Он перевел дыхание и, схватив руку девушки, произнес, стиснув зубы:
— Так они хотят сделать из тебя монашку? А ты сама не хочешь… Ты не должна быть ею… Или сердце твое нарушит наш обет?!
— Ах, Гарольд, — ответила Юдифь, забыв всю свою робость при намеке на эту одинокую жизнь, — лучше лечь в могилу, чем похоронить сердце за решеткой храма!.. В могиле я еще могу жить для всех тех, кого люблю, там же должно умереть все, даже любовь… Тебе жаль меня, Гарольд? Твоя сестра, королева, добра и милостива; я брошусь к ее ногам и скажу: «Юность создана для любви, мир полон отрад; позволь мне радоваться моей юности и благословлять Водена в мире, созданном им для счастья!»
— Милая, дорогая Юдифь! — воскликнул Гарольд с восторгом. — Скажи это, будь тверда; и никто не заставит тебя; закон не вправе отнять внучку у бабушки, а где властен закон, там властен и Гарольд… и там наше родство, несчастье всей моей жизни, будет благодеянием.
— Почему называешь ты наше родство несчастьем? Мне так приятно думать, что мы с тобой родня, хотя немного дальняя, и я имею право гордиться твоей славой и радоваться твоему присутствию у нас. Отчего же моя радость для тебя только горе?
— А потому, — ответил он, печально скрестив руки, — что, не будь ты со мной в родстве, я сказал бы тебе: «Юдифь, я люблю тебя больше, чем любил бы сестру! Будь женой Гарольда!..» Если же я теперь скажу тебе это, и ты станешь моей, монахи проклянут наш брак; дом мой рухнет до самого основания; отец мой, братья, таны, выборные, сановники и все, в чьей силе заключается наша сила, будут настаивать, чтобы я отрекся от тебя… Как теперь могуществен я, так был могуществен и Свен, и как изгнан Свен, так будет в этом случае изгнан и Гарольд. А по изгнании Гарольда, кто будет настолько отважен и силен, что сможет защитить Англию? Тогда разгорятся все те буйные страсти, которые я сейчас усмиряю как дикого коня… И мне придется пойти с хоругвью и в доспехах на монахов, на родных, на танов и отчизну; потоком польется кровь моих земляков… Вот почему Гарольд, покоряясь, как раб, власти церкви, которую так презирает, не осмеливается сказать избраннице своей души: «Дай мне руку и будь моей невестой!»
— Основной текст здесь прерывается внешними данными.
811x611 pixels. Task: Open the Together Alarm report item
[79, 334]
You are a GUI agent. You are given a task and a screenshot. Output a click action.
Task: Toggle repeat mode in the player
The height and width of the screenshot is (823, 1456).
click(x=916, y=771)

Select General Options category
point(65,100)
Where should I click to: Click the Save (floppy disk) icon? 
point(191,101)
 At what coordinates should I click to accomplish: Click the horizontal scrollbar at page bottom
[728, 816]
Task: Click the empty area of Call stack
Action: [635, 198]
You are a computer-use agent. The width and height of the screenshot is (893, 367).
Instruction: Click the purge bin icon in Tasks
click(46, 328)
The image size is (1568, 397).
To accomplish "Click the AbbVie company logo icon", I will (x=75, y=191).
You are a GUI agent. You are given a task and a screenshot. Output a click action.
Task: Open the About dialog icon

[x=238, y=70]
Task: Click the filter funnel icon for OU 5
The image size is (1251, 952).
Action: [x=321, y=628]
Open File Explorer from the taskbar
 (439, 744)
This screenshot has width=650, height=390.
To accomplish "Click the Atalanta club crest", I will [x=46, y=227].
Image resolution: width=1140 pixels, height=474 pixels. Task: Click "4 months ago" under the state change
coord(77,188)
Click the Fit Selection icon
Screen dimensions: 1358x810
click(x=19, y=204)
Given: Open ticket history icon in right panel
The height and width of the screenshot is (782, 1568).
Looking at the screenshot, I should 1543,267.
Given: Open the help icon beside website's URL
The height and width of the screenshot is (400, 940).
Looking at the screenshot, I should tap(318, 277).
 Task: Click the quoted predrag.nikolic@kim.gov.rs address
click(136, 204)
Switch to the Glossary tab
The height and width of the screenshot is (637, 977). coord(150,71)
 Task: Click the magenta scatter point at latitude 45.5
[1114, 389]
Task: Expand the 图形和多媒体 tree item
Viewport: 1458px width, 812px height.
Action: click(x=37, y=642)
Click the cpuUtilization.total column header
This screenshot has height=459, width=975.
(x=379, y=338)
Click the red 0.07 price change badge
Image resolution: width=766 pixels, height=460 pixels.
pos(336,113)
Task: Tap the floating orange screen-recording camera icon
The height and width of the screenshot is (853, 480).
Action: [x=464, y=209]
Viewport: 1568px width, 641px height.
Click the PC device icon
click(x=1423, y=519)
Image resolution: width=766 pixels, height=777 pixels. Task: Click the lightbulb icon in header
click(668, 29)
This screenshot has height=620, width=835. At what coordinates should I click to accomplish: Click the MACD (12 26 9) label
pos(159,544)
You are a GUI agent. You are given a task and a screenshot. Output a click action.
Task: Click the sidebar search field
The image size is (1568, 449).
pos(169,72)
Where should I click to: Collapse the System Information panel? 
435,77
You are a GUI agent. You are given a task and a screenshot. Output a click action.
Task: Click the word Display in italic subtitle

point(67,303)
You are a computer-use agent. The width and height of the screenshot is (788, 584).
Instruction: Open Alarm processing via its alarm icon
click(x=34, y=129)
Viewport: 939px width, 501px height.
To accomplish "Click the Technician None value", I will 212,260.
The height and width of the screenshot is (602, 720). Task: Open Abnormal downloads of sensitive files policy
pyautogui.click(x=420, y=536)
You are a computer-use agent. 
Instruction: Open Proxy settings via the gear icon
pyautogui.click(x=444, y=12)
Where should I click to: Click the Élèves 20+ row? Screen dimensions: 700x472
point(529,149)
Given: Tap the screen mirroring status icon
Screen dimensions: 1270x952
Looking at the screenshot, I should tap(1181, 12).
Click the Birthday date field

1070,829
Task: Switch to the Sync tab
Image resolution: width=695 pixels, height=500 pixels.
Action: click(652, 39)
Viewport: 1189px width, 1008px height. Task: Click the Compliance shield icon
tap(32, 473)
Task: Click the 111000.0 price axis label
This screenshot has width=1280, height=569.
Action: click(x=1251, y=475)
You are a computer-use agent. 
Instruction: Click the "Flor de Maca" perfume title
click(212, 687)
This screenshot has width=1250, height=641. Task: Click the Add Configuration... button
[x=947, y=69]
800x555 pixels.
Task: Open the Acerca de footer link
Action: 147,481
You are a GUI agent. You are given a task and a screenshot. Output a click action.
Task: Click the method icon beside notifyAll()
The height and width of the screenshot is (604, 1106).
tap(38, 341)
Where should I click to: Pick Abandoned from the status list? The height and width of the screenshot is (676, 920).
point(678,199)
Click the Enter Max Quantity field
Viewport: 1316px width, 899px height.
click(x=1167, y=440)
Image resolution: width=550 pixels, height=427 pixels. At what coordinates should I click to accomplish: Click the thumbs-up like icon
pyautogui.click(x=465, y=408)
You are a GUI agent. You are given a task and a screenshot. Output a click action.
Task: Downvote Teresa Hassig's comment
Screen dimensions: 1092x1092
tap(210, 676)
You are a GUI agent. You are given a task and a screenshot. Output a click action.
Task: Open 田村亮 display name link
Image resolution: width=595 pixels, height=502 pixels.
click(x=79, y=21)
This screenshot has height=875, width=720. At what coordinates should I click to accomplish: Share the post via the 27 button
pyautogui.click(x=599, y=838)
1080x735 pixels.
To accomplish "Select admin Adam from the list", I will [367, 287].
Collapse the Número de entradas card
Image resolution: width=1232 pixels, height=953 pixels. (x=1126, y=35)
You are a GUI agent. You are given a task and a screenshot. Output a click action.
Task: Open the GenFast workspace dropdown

С отчаянием слушала Юдифь это признание, и лицо ее становилось белее мрамора. Но когда Гарольд умолк и быстро отвернулся, чтобы она не заметила его внутренней борьбы, в ней пробудилась та возвышенная душевная женская сила, которая способна в самых тяжелых обстоятельствах понять и разделить благородное и высокое чувство. С трудом подавив и любовь и горе, она подошла к Гарольду, протянула ему свою нежную руку и проговорила с искренним состраданием:
— Никогда еще, Гарольд, я не гордилась тобою так, как теперь, потому что я не смогла бы любить тебя, как сейчас люблю, да и буду любить до самой могилы, если бы ты не любил Англию больше самой Юдифи… Гарольд, до этой минуты я была простодушным ребенком и не знала собственного сердца; теперь же я читаю в нем и вижу, что я женщина… Сейчас я, Гарольд, не страшусь и заключения: оно не убивает жизнь, а, напротив, воскрешает ее, превращая в одно желание — быть достойной принести жертву для тебя.